**Exercise**
Find the word "logo" in the data. Return every line where it appears.

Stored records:
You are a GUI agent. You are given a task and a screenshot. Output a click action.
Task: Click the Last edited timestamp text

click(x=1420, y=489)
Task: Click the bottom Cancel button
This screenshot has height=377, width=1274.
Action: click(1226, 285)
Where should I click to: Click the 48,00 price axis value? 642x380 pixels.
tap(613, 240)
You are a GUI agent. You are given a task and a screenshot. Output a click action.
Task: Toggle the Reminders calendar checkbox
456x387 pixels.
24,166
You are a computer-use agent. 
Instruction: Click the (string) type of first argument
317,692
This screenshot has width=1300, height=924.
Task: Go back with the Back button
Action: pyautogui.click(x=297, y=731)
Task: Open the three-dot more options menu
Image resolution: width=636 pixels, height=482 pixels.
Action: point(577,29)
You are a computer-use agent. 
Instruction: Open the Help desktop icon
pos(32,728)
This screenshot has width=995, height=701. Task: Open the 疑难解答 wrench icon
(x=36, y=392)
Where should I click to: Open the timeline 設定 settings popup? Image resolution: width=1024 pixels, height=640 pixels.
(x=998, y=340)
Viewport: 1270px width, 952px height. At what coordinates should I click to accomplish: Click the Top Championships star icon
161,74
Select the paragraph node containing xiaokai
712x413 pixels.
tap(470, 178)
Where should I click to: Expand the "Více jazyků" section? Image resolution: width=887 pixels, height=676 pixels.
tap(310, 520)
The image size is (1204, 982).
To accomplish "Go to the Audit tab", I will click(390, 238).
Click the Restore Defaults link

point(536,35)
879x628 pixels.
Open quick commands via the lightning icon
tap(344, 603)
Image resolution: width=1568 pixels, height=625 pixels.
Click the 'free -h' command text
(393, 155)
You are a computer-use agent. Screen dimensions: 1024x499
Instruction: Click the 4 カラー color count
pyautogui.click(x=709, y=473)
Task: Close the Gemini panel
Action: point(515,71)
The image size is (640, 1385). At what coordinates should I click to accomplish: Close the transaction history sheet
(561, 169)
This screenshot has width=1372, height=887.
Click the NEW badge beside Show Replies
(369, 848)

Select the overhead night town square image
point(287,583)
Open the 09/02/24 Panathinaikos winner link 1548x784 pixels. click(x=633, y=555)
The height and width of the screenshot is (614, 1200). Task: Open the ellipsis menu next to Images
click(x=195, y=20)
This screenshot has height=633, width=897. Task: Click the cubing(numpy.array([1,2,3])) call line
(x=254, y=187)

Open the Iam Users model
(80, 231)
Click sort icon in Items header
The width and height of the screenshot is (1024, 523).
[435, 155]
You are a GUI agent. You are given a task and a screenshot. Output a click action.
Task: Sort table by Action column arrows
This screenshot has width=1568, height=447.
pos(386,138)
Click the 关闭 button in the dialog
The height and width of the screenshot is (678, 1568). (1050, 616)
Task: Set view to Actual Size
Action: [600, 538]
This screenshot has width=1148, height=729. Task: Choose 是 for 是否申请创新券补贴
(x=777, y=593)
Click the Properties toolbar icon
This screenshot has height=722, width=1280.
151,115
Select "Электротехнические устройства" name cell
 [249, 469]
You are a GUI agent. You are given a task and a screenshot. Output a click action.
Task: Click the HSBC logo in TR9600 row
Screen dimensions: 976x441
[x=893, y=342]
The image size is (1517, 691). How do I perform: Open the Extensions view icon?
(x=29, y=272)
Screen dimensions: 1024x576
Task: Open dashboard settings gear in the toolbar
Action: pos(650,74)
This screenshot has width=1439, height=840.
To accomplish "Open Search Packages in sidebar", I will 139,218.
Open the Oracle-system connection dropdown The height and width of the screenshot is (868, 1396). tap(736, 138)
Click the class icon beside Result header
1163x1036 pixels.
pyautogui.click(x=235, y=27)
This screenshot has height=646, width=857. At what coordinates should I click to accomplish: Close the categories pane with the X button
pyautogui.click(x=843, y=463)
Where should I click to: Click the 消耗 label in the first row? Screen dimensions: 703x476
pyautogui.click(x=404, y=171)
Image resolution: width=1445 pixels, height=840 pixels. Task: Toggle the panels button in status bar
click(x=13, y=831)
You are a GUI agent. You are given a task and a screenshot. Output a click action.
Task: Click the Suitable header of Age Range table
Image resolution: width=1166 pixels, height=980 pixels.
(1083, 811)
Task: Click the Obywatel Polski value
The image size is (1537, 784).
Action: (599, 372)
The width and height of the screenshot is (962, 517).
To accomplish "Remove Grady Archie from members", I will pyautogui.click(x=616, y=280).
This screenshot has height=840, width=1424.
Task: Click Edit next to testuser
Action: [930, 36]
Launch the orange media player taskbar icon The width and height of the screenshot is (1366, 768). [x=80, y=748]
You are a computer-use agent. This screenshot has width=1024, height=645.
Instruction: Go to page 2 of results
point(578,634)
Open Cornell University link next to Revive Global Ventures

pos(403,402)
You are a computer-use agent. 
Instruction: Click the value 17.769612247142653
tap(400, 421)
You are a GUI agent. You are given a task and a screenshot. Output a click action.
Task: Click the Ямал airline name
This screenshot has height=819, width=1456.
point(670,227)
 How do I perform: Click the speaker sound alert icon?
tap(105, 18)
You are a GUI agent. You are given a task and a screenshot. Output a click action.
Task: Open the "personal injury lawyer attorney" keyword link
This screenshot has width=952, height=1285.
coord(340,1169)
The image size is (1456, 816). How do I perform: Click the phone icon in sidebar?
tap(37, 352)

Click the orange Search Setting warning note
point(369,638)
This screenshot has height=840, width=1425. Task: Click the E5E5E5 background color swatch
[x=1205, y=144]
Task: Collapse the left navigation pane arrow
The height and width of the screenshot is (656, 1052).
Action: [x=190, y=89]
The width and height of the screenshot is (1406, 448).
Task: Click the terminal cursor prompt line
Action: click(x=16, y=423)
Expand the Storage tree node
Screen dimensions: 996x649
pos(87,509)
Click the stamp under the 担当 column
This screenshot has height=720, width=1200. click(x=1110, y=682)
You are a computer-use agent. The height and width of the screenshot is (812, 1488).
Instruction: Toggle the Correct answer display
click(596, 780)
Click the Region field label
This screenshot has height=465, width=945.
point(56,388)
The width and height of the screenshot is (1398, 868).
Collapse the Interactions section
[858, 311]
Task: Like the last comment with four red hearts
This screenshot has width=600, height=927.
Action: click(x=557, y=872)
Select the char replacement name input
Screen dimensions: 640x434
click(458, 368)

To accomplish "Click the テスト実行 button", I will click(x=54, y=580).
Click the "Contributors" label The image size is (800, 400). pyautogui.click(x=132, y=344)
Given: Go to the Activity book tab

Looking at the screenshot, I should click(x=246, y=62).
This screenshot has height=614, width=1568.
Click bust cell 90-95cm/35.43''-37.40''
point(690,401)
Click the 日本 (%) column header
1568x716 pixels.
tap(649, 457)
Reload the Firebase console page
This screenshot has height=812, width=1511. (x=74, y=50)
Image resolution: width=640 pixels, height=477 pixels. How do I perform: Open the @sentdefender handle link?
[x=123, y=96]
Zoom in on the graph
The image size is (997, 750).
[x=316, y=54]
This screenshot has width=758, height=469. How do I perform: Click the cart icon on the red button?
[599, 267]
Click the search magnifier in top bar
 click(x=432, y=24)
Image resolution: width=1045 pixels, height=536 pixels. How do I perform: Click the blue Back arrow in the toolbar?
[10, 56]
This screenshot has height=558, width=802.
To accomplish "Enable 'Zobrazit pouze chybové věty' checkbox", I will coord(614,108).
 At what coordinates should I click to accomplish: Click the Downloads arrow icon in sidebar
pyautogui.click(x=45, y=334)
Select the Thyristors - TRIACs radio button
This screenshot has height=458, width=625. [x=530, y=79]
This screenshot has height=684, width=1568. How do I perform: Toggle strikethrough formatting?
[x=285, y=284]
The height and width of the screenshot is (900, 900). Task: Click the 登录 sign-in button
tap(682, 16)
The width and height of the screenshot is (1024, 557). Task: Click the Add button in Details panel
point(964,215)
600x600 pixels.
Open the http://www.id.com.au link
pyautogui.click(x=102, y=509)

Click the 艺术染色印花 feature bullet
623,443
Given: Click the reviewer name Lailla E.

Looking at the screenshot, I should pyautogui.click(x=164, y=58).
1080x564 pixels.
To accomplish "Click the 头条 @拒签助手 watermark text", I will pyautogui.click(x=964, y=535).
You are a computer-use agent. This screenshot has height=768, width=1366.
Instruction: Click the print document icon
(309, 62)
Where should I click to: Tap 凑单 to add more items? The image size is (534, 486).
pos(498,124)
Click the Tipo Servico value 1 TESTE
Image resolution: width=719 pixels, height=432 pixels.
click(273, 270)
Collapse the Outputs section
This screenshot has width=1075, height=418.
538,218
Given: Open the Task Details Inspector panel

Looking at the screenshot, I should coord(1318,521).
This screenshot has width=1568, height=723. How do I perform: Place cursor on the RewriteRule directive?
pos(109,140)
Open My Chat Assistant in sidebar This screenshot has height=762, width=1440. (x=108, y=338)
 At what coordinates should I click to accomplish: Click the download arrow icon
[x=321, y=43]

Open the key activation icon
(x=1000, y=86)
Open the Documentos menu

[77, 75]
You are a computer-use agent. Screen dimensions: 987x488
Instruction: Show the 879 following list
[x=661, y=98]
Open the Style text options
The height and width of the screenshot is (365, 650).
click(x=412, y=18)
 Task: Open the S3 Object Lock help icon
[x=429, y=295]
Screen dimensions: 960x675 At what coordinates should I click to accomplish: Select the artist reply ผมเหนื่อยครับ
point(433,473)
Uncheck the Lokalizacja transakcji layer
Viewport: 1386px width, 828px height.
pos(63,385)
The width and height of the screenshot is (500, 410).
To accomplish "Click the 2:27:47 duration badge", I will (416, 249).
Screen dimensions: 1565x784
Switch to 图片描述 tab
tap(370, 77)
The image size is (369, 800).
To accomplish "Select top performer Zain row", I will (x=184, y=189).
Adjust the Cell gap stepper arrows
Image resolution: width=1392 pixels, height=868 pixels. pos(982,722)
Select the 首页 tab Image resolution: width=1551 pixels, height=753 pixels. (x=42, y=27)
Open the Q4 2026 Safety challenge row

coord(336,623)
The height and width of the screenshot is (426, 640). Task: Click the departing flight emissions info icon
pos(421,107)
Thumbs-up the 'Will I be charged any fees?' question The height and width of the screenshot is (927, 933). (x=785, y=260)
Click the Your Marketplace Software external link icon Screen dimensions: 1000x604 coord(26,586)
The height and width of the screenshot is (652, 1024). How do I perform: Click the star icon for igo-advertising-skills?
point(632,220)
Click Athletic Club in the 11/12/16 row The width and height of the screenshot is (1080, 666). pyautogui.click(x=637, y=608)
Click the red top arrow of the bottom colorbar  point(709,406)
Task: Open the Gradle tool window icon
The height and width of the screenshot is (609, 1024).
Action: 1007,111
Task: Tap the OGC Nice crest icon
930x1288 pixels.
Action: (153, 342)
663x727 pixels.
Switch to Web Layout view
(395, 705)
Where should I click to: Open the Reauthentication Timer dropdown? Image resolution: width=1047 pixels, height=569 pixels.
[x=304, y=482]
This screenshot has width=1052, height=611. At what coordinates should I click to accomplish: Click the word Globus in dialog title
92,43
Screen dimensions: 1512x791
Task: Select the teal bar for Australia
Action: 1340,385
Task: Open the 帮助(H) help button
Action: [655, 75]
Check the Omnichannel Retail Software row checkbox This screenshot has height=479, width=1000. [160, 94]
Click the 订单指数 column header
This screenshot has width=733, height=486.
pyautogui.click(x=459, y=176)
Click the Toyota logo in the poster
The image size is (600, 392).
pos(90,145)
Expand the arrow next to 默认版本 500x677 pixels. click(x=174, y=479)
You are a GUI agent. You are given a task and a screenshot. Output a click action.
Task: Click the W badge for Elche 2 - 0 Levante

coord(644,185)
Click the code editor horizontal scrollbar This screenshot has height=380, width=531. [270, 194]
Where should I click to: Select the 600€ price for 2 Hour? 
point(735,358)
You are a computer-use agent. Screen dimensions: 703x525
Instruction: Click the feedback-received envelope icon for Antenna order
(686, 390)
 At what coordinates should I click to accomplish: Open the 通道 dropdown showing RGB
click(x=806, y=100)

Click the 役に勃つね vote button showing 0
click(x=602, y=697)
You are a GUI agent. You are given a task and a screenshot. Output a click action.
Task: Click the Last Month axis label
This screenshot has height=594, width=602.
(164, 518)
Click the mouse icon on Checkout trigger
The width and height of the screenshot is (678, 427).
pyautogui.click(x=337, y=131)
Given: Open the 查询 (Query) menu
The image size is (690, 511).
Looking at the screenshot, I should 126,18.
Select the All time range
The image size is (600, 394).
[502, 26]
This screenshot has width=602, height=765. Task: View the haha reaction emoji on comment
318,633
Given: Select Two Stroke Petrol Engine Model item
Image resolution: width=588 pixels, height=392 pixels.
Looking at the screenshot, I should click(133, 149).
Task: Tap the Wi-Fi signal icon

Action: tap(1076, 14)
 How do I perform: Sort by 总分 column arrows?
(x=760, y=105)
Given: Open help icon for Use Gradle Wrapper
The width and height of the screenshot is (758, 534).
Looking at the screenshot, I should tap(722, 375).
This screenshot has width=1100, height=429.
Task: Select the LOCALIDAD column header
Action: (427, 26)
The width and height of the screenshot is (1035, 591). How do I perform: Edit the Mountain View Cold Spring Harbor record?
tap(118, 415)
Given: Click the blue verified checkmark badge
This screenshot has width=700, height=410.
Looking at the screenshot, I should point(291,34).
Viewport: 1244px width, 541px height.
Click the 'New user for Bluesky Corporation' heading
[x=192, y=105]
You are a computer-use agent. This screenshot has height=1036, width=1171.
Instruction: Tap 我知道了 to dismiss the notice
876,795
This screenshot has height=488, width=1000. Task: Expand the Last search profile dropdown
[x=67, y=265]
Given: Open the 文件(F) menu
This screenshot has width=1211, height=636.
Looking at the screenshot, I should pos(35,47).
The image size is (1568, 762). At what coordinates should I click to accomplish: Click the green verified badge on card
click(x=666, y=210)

**Exercise output**
Task: Click the HSBC logo in TR9600 row
Click the Toyota logo in the poster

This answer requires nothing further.